The amount of farms in Kintaus grew quickly during the 18th and 19th centuries, as old farms were divided and new ones were established on uninhabited lands during the Great Partition. By 1860, there were 29 independent farms and 45 tenant farms in the village.

The Koskensaari ironworks were established in 1850 after Alexander Juslén, who had until then owned the Korkeakoski ironworks in Pielavesi, moved to Kintaus. Initially wrought iron was produced using local bog iron, but after the ironworks were modernized in 1876, pig iron imported from Sweden began to be used instead. Mechanical production of nails and horseshoes began in 1889. Around the same time, Koskensaari was expanded to include a sawmill and a tar factory.

After the Haapamäki–Jyväskylä railway was finished in 1897, a railway station was built in Kintaus. After the railway was rerouted in the 1920s, a new station accompanied by two houses for railway workers was built in 1926.

Production in Koskensaari became more focused on nails in the 1910s, with tar and wood products no longer being produced after the 1930s. Until 1963, Koskensaari was somewhat of a closed community, where jobs were largely inherited. At its peak, the factory employed some 120 people. The nail factory, now owned by Helsingin Rauta Oy, is still active as of 2026.

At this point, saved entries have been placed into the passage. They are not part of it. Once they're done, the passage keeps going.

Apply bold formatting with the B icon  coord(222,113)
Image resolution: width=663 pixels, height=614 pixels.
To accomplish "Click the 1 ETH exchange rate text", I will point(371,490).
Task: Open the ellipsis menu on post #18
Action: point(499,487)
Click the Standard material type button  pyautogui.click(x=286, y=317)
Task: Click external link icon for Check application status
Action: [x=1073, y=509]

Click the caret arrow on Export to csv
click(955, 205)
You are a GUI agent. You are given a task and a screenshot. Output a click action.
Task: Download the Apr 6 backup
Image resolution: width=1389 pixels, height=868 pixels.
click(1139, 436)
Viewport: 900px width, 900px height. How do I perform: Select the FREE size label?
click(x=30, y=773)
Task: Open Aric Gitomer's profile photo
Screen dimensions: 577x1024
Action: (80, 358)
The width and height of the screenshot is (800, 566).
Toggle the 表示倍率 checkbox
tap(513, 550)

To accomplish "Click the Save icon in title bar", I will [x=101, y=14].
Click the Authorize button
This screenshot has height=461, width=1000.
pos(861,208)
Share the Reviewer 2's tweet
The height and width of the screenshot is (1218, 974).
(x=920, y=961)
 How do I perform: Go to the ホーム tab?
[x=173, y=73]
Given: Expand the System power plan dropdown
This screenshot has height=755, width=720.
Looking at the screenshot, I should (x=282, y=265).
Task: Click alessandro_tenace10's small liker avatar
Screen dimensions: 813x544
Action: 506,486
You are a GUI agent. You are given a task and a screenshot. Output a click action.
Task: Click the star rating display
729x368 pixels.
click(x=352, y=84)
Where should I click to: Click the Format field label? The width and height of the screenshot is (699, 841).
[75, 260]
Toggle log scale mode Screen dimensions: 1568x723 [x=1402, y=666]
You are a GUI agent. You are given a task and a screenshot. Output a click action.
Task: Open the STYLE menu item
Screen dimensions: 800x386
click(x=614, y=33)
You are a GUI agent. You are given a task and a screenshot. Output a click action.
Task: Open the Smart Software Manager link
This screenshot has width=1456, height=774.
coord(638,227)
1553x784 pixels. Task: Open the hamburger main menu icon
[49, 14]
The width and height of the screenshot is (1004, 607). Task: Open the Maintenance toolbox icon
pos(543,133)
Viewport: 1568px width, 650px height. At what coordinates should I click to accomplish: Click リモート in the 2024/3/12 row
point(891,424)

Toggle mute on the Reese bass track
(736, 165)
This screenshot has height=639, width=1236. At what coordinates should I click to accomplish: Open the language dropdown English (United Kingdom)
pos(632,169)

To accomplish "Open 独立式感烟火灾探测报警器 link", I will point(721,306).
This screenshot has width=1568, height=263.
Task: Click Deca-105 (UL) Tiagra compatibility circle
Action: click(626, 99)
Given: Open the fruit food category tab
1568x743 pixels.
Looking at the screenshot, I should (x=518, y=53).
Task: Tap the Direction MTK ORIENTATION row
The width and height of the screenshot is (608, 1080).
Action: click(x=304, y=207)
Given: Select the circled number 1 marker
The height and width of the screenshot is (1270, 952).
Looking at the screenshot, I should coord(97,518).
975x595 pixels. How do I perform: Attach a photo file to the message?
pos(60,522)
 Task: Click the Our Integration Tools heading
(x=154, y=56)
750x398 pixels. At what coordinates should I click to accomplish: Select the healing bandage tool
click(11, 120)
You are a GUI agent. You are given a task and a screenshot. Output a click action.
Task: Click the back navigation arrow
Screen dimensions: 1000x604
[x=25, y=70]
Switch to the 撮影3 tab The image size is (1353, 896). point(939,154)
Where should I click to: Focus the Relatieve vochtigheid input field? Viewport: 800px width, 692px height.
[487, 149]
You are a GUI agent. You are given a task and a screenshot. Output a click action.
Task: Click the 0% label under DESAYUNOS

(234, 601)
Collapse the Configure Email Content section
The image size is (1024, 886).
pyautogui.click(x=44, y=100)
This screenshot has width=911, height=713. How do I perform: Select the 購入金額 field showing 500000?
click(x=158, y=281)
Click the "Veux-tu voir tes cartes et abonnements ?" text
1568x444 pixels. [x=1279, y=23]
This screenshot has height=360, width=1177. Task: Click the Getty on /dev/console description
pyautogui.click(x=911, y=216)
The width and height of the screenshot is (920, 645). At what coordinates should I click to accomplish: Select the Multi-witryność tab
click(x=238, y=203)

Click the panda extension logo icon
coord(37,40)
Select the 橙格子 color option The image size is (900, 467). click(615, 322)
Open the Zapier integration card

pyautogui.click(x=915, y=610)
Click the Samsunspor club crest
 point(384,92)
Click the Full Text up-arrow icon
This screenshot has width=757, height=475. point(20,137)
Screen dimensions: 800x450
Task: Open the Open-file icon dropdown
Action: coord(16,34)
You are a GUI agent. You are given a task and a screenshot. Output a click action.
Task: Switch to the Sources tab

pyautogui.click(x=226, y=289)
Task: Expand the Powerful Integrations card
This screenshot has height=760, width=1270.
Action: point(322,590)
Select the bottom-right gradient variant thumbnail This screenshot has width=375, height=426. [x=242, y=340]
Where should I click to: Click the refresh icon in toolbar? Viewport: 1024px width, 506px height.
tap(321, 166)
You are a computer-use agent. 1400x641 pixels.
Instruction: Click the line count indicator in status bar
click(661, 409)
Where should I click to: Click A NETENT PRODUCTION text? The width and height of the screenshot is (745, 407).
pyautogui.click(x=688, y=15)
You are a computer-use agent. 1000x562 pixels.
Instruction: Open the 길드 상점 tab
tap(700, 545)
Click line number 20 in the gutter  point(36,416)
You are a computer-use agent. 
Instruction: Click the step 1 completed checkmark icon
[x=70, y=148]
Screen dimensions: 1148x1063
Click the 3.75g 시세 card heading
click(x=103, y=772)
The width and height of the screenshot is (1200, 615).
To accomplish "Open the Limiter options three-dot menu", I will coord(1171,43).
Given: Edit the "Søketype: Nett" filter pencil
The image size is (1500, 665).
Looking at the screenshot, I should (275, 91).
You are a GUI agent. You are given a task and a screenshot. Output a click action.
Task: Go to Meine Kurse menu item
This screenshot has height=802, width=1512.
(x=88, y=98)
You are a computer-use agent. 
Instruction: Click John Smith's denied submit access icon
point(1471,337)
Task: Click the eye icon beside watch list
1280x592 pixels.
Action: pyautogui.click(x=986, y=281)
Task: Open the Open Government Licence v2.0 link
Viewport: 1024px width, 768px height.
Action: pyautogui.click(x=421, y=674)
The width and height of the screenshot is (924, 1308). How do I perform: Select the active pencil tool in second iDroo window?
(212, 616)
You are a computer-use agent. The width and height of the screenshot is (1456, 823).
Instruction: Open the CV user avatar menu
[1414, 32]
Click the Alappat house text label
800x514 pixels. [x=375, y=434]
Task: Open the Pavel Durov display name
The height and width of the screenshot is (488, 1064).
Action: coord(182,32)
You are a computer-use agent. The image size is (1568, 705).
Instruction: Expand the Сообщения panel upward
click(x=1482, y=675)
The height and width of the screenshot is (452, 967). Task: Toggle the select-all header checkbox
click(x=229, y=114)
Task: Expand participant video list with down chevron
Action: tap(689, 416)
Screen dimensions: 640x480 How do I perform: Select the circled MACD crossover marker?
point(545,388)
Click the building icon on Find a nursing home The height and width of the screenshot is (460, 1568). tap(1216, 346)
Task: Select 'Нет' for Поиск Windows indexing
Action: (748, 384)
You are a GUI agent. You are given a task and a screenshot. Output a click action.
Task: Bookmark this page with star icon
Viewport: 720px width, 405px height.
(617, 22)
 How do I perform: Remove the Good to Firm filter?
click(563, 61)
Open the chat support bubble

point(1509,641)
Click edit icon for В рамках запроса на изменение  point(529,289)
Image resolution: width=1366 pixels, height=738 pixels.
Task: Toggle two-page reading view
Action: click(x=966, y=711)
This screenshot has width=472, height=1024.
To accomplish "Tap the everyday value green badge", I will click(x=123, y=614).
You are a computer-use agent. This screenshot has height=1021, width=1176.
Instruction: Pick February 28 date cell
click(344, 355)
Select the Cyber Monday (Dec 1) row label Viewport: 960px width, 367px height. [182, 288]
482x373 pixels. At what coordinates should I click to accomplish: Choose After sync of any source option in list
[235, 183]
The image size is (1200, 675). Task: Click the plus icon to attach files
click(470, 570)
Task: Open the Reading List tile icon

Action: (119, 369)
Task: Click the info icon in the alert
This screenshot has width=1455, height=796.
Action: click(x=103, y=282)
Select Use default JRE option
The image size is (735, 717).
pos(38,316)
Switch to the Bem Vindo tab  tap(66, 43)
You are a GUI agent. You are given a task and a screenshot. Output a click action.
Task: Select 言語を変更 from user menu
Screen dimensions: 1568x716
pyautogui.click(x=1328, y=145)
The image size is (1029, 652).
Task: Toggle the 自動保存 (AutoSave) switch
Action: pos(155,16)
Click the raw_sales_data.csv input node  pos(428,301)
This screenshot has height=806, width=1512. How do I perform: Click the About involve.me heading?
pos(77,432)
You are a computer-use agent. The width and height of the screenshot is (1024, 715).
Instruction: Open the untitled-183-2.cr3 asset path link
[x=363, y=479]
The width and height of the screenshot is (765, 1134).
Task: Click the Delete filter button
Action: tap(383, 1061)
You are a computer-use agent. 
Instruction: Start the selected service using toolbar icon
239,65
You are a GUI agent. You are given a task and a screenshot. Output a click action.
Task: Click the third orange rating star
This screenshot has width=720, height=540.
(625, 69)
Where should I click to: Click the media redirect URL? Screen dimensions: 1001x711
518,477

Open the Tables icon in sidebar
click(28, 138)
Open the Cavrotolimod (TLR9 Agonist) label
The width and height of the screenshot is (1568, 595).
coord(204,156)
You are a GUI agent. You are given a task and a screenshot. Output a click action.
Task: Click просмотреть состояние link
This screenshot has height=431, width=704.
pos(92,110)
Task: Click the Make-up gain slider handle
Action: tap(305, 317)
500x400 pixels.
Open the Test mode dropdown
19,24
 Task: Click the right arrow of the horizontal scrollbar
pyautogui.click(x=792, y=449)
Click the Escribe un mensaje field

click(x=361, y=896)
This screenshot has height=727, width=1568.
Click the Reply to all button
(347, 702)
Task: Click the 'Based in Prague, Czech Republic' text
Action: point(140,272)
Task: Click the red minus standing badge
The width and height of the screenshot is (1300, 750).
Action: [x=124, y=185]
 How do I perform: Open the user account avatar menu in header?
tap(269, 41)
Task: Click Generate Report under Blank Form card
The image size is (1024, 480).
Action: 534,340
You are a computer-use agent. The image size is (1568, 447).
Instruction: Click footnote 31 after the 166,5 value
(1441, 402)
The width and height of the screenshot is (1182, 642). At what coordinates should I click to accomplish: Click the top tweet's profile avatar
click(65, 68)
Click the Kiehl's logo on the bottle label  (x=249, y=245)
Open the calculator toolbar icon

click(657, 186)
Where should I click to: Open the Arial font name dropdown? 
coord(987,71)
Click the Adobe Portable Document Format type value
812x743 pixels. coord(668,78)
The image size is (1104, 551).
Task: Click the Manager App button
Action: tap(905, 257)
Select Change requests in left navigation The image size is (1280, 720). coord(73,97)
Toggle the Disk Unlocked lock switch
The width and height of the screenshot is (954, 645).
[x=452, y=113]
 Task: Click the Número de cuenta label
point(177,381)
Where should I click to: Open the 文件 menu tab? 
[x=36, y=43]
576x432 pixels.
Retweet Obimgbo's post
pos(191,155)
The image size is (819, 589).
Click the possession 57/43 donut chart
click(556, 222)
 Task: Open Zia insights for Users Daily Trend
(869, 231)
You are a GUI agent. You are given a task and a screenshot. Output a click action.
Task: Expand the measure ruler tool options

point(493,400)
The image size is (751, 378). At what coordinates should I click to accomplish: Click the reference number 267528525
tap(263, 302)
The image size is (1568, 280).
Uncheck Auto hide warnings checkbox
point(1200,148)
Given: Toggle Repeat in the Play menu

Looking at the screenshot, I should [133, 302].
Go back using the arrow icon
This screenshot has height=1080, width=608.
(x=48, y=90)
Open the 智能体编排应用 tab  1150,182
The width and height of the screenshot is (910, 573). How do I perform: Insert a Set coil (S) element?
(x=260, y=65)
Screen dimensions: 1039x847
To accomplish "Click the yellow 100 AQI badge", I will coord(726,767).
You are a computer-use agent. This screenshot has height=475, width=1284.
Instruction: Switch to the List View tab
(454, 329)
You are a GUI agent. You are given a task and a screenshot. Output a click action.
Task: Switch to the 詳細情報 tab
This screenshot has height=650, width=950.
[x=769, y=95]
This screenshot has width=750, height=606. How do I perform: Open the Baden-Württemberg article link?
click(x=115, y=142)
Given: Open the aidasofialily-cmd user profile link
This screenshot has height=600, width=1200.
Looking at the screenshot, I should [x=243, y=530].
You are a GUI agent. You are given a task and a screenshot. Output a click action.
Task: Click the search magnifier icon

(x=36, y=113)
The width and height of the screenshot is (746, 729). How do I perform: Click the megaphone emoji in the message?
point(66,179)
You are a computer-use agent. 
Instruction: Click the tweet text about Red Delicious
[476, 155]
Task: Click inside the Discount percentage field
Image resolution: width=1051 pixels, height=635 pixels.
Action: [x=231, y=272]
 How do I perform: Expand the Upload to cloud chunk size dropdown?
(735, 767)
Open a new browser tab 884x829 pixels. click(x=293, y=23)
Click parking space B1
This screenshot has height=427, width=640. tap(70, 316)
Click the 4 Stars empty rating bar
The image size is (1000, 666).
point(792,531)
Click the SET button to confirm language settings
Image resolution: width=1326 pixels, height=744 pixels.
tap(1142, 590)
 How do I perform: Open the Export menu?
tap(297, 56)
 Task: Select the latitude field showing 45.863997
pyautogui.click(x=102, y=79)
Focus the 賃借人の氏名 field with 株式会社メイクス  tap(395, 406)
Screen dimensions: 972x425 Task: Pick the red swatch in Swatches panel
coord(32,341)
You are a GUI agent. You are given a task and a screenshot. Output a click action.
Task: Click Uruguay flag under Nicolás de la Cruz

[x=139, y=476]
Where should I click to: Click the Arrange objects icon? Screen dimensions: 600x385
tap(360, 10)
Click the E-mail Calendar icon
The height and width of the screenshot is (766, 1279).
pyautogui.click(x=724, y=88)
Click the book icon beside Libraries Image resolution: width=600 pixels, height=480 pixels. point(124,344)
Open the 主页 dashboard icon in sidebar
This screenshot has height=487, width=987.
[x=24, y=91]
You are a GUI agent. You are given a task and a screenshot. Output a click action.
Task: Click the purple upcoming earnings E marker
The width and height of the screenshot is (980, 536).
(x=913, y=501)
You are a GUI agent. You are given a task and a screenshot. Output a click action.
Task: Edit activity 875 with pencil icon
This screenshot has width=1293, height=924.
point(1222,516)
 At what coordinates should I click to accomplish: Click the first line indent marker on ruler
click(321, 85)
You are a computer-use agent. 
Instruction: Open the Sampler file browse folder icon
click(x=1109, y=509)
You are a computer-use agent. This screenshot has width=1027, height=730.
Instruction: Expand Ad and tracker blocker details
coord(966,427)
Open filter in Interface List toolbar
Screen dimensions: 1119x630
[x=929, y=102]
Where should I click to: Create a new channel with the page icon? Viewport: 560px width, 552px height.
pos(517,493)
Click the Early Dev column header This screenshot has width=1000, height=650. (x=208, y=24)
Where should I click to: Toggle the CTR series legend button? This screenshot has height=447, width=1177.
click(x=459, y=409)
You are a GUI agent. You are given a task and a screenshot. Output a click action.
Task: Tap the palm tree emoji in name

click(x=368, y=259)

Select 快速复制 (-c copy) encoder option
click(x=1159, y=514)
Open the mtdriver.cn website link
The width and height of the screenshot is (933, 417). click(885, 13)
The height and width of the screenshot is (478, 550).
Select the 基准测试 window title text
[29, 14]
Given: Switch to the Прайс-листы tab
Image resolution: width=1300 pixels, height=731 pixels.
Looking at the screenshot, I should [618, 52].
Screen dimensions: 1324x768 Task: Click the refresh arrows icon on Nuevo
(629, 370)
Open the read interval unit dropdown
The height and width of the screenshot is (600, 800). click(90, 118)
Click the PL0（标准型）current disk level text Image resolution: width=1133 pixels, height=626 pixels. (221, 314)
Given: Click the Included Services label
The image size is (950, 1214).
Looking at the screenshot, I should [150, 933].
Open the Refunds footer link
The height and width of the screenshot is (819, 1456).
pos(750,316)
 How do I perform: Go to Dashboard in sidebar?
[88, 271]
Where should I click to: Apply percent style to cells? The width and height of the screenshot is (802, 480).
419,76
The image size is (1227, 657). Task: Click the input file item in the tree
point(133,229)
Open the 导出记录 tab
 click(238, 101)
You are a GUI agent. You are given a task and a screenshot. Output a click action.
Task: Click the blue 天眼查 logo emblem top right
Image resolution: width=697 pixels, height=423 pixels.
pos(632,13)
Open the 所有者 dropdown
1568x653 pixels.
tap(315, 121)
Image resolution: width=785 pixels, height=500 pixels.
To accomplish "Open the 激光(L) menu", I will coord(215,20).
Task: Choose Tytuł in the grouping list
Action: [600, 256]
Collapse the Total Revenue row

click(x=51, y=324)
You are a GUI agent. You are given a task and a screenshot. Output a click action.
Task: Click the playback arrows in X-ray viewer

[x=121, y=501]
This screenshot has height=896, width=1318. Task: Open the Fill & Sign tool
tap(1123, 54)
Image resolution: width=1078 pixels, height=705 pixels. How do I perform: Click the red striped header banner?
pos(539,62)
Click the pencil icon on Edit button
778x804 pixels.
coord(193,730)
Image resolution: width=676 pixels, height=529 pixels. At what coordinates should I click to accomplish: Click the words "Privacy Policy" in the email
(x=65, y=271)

The construction of the Pekkala, Petäjäaho and Paloniemi residential areas began in 2003.

== Services ==
=== School ===
There is a school for grades 1–6 of peruskoulu in Kintaus, with approximately 100 students. The school shares its building with a daycare center, which are among the main employers in the village.

The first school of Kintaus (under the kansakoulu system) was established in 1891 at the Räihä farm. While the school was relocated to the village of Ylä-Kintaus in 1896, a new school was established soon after in 1898 by the owner of the Koskensaari factories. Initially private, the school was transferred to municipal ownership in 1911. Its original main building was finished in 1926 and expanded in 1967.

The municipality of Petäjävesi adopted the modern peruskoulu system in 1974. A new main building for the school was built in 2000 and expanded in 2011.

=== Private businesses ===
Other services in Kintaus include a snack bar with a convenience store, as well as various forestry services. Handicrafts and carpentry are also produced in the village.

== Notable buildings ==
There are four regionally significant built environments in Kintaus: the railway station, the area around the Koskensaari nail factory, the Niemelä farm and the Räihä farm.